Au Maroc, la publication du rapport de la Cour des comptes dont l’une des recommandations phares est la « revue des procédures de fixation des prix des médicaments, en vue de favoriser davantage la disponibilité et l’accessibilité des médicaments sur le marché marocain » a mis le feu aux poudres chez les pharmaciens d’officine. Le 23 mars 2023, les principales représentations syndicales des pharmaciens d’officine du Maroc se sont réunies et ont décidé d’entamer une série d’actions revendicatives en commençant par une grève sans garde, dont la date a été fixée au 13 avril prochain. A travers cette grève, les pharmaciens veulent d’un coté exprimer leur refus de toute baisse de leur marge, et de l’autre, réclamer des mesures de compensation afin de pouvoir résister aux répercussions des baisses incessantes que subissent les prix des médicaments, notamment en leur octroyant des honoraires de dispensation et/ou en leur permettant d’effectuer des missions rémunératrices à l’instar de bien d’autres pays.
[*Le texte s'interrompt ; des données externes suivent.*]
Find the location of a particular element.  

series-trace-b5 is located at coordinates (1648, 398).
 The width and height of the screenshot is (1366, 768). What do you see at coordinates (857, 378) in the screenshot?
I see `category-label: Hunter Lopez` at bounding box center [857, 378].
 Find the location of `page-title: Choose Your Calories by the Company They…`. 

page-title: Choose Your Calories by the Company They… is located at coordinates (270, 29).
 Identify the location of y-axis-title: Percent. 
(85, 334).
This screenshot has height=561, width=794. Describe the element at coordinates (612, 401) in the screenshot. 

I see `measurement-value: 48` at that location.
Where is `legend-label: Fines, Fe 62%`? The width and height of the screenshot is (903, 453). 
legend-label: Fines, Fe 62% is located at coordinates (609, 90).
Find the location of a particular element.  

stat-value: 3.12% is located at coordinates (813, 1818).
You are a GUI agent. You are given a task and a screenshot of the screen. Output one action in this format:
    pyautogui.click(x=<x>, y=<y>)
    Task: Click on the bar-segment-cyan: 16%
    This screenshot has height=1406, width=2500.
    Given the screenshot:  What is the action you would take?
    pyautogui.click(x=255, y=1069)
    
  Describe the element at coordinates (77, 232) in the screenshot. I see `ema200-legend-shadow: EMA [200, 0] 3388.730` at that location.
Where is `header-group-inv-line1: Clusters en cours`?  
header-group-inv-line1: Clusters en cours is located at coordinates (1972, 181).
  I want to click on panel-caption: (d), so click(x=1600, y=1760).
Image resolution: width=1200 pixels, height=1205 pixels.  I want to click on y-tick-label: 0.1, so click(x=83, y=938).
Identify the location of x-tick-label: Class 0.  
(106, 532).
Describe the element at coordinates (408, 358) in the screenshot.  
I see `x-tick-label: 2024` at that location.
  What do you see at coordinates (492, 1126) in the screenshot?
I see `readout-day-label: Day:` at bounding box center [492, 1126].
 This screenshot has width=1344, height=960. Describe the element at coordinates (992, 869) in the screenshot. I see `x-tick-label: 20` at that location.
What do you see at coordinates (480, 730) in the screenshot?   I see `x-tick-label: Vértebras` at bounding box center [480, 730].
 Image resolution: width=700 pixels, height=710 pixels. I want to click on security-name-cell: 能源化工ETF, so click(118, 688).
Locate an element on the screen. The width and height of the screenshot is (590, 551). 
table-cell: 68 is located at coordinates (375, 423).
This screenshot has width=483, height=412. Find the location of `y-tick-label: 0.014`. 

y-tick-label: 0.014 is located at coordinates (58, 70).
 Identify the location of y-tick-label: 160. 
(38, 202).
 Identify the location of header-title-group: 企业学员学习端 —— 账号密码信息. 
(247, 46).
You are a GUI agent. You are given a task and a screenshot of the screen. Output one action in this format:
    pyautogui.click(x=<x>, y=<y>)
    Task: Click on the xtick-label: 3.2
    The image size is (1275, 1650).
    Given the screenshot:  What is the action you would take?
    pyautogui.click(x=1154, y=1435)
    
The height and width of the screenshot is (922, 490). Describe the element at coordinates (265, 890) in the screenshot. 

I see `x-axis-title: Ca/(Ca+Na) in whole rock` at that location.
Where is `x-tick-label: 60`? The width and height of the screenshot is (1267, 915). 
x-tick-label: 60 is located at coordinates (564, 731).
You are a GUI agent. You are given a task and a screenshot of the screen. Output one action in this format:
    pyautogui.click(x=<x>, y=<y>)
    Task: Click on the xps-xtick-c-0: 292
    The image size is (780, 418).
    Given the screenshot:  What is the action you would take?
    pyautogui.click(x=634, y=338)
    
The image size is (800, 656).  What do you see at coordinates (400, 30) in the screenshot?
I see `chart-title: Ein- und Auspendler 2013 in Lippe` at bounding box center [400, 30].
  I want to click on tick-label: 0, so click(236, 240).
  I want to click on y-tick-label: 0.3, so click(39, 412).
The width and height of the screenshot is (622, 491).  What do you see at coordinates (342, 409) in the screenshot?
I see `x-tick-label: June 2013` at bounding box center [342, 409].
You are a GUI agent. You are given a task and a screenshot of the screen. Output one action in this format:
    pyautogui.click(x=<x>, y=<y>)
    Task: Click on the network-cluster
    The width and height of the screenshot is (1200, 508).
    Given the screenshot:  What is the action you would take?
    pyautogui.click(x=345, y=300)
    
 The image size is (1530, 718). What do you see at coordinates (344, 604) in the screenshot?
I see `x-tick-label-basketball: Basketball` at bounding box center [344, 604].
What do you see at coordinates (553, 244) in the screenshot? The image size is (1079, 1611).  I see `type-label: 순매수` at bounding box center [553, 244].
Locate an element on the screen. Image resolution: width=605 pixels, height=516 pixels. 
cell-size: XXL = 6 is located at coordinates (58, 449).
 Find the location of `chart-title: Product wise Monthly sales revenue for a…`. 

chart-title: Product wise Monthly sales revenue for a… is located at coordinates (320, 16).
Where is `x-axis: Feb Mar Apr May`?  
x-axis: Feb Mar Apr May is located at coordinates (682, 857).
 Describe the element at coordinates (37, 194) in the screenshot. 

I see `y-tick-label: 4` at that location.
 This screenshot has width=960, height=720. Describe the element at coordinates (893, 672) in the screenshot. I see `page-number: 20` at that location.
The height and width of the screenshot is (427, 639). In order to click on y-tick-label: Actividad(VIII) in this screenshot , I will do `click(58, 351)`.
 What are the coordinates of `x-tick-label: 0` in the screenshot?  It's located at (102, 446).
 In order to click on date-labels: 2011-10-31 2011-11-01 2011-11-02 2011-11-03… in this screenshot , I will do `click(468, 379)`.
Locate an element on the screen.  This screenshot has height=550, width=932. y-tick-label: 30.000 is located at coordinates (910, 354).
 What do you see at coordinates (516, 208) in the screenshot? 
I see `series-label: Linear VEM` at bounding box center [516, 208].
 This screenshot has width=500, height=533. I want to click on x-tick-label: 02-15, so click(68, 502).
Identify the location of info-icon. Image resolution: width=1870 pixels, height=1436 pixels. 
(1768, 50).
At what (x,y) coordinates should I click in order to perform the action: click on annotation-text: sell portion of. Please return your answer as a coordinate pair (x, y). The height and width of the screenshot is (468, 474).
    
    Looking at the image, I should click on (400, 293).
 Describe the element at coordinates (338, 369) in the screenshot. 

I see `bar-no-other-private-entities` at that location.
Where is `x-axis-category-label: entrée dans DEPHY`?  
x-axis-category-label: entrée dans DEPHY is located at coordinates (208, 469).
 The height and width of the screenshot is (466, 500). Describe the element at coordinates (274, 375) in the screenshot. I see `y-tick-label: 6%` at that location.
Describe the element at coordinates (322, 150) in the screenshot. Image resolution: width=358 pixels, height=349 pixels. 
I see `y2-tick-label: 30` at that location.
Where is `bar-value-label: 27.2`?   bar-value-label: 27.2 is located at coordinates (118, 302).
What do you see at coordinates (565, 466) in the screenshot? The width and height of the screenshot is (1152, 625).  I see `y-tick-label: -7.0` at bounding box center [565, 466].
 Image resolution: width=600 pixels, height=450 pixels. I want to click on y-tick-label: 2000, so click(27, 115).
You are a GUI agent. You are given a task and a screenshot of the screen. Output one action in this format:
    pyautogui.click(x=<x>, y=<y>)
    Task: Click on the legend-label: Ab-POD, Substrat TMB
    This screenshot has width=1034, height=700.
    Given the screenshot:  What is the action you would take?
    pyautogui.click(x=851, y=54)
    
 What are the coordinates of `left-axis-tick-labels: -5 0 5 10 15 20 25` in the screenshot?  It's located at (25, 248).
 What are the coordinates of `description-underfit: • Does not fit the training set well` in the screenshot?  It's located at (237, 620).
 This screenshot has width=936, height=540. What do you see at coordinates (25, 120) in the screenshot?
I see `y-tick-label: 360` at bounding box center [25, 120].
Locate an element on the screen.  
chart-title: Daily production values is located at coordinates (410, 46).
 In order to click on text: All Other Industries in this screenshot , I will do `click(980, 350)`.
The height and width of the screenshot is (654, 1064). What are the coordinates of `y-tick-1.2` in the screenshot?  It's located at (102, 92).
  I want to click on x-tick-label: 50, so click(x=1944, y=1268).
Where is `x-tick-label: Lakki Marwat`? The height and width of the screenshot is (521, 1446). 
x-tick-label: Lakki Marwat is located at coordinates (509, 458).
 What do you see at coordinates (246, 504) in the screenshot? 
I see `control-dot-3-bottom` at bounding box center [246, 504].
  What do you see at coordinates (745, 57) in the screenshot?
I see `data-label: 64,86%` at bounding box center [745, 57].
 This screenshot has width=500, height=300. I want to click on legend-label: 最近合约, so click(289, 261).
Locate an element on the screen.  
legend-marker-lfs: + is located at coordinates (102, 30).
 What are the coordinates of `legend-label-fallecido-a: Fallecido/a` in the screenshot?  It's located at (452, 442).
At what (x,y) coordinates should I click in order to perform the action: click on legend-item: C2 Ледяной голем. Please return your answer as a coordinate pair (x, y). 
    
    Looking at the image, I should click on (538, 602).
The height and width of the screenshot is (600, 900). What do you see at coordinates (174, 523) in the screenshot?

Enfin, le jour ou le revenu des pharmaciens d’officine sera déconnecté de la seule marge sur les médicaments et proviendra majoritairement d’honoraires de dispensation et de rémunérations pour de nouvelles missions, on pourra éventuellement discuter la question du prix du médicament. En attendant, toute baisse de la marge du pharmacien sera synonyme d’une mise à mort de cette profession, et in fine mettra en péril le projet de la généralisation de l’AMO.